Georgia Oakley went to school in the late ’90s and early 2000s, but only became aware of Section 28 when she came across articles about it later.
“Immediately, I started thinking about what effect this law must have had on my life without my even knowing that it had existed,” she says.
“I was also simultaneously thinking about what it must have been like for a queer teacher at that time, and the domino effect on anyone that was a student.”
Now 34 and a film-maker, Oakley decided that story should be told. She has written and directed Blue Jean.
She thinks Section 28, along with wider prejudices, had the effect of stopping many people being open about their sexuality.

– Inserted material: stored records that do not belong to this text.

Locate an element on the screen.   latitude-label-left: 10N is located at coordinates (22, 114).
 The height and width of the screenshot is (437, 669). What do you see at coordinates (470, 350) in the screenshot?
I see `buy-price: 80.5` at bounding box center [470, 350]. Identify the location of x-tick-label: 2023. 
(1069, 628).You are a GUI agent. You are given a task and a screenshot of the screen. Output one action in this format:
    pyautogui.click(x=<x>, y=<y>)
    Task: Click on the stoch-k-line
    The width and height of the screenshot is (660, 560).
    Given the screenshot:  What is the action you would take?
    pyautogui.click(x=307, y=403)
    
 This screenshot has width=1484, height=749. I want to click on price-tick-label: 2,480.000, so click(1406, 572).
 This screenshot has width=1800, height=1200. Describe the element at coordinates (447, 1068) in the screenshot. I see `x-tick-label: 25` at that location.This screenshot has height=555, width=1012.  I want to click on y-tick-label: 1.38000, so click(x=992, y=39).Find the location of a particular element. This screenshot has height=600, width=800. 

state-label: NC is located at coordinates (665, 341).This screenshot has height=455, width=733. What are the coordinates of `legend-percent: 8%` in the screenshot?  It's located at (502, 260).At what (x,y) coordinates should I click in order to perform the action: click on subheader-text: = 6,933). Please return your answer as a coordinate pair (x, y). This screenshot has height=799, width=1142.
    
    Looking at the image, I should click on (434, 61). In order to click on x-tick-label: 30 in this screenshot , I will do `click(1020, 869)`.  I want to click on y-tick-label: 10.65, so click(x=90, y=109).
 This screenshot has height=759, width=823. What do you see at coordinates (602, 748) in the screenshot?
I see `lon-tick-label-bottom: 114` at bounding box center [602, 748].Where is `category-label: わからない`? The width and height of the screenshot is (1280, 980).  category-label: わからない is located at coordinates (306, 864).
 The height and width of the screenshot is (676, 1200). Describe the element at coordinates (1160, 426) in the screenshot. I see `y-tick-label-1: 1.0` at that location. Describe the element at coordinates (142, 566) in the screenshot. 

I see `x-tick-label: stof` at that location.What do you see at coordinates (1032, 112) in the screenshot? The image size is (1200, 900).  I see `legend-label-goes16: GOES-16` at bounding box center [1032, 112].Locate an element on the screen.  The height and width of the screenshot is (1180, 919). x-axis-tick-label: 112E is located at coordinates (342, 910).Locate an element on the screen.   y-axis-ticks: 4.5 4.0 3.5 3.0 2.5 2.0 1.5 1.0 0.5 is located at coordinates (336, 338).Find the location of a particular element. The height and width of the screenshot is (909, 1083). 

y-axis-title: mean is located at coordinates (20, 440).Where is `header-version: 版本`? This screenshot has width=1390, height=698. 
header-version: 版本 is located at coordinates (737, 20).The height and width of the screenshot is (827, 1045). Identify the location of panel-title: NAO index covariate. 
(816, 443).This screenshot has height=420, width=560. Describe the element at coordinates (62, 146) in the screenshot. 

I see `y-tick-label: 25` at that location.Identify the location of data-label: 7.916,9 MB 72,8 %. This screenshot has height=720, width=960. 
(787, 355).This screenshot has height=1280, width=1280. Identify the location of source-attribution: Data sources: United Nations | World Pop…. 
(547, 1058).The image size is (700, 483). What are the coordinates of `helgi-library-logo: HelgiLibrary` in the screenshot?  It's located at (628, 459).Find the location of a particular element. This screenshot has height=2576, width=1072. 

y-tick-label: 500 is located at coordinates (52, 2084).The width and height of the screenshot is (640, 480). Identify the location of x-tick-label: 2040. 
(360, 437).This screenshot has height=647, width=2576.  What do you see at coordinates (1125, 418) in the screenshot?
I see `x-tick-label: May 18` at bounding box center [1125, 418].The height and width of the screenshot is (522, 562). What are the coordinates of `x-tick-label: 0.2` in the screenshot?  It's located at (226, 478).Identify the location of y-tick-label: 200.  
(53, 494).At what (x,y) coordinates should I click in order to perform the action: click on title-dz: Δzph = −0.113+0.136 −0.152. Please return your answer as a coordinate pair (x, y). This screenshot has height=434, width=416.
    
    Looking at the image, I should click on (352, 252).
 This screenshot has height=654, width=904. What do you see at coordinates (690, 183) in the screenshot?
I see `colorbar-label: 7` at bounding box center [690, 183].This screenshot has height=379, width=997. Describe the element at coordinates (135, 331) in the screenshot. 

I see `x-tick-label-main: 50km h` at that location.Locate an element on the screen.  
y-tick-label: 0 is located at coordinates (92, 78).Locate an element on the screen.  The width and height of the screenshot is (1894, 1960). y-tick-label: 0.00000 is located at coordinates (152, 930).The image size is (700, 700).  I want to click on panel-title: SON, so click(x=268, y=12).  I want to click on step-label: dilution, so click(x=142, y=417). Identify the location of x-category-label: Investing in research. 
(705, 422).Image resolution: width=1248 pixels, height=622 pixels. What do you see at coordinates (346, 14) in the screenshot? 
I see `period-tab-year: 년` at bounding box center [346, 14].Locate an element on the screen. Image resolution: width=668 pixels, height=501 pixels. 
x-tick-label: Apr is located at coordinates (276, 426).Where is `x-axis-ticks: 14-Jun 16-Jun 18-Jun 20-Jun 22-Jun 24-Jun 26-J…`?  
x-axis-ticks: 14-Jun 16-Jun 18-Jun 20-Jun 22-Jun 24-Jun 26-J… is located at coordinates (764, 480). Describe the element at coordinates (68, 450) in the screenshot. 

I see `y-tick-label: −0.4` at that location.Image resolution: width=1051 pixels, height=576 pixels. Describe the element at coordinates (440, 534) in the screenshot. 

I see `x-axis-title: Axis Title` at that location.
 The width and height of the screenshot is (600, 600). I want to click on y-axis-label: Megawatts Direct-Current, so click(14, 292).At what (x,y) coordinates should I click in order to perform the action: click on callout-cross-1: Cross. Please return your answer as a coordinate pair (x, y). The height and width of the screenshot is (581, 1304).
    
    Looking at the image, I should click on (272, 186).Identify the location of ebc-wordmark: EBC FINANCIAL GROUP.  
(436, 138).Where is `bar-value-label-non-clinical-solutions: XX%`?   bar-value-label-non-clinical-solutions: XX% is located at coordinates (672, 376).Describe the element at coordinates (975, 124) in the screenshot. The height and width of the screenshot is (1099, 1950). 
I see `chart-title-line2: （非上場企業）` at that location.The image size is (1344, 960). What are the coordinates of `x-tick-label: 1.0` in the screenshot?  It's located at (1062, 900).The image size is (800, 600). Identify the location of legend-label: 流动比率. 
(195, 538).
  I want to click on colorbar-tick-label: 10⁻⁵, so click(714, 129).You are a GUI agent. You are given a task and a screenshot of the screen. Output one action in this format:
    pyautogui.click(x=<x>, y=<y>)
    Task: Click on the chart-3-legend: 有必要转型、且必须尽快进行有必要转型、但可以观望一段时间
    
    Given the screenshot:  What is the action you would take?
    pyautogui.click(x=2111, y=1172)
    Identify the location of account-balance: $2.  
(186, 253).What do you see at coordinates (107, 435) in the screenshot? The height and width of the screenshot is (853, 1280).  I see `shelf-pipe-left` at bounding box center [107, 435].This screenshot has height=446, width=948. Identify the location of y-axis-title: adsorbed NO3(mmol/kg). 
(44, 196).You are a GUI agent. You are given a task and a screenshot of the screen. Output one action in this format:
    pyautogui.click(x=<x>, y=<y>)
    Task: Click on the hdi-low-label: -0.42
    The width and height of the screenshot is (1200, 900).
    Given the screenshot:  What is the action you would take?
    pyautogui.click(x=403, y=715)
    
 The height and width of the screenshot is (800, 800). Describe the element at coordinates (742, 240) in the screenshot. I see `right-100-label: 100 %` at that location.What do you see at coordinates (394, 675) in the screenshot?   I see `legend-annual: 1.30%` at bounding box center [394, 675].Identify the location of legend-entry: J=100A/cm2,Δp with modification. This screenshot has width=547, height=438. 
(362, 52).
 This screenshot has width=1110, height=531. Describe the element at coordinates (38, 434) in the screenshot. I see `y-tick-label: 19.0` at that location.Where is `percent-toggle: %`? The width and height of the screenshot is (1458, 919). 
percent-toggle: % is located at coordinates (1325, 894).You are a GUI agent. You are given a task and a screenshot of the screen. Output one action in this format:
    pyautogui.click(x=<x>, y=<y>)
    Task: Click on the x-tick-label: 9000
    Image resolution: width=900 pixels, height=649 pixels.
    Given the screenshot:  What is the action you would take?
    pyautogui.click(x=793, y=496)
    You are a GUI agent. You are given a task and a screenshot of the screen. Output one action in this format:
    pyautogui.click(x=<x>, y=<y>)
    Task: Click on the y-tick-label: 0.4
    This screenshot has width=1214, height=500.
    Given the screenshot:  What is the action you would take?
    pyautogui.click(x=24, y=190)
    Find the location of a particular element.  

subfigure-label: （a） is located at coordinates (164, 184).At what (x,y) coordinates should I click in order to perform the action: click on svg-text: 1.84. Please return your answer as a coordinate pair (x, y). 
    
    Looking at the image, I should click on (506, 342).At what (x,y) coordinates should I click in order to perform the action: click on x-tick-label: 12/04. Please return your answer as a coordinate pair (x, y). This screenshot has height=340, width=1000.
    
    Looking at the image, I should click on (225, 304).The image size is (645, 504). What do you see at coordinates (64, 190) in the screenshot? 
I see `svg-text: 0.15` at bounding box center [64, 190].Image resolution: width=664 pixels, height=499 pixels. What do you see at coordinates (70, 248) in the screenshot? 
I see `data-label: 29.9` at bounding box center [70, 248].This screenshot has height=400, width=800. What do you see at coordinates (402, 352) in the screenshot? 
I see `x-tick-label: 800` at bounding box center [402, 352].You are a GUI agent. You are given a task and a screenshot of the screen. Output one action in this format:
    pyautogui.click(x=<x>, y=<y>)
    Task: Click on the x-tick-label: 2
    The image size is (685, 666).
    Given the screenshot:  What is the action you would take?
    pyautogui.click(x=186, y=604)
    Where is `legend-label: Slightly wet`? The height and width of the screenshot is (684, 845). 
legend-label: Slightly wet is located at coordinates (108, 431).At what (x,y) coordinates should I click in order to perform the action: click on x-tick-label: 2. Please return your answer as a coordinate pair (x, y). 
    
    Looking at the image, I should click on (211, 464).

“My experience of growing up was that there was just a complete absence of queer role models,” she says.
“I wasn’t aware of anybody in my life or the public eye, particularly when we’re speaking about women. I wasn’t aware of any lesbians in my life – in my school, within my teachers, within my parents’ friends – which actually of course was not true.”
This year is the 20th anniversary of the end of Section 28. With its 1980s setting, Blue Jean is an evocative period piece.
There are, though, parallels with laws that have recently been introduced in Florida, Russia and Hungary.
“I suppose one message that I hope is communicated is that we can never get complacent about our rights because everything is delicate,” Oakley says. And while much is now different, some things are not, she says.
“There’s a whole load of Jean’s experience that is still relevant now. And not just relevant, but things that I experience all the time. Little micro aggressions. In that respect, not much has changed.”
Blue Jean is in UK cinemas from Friday.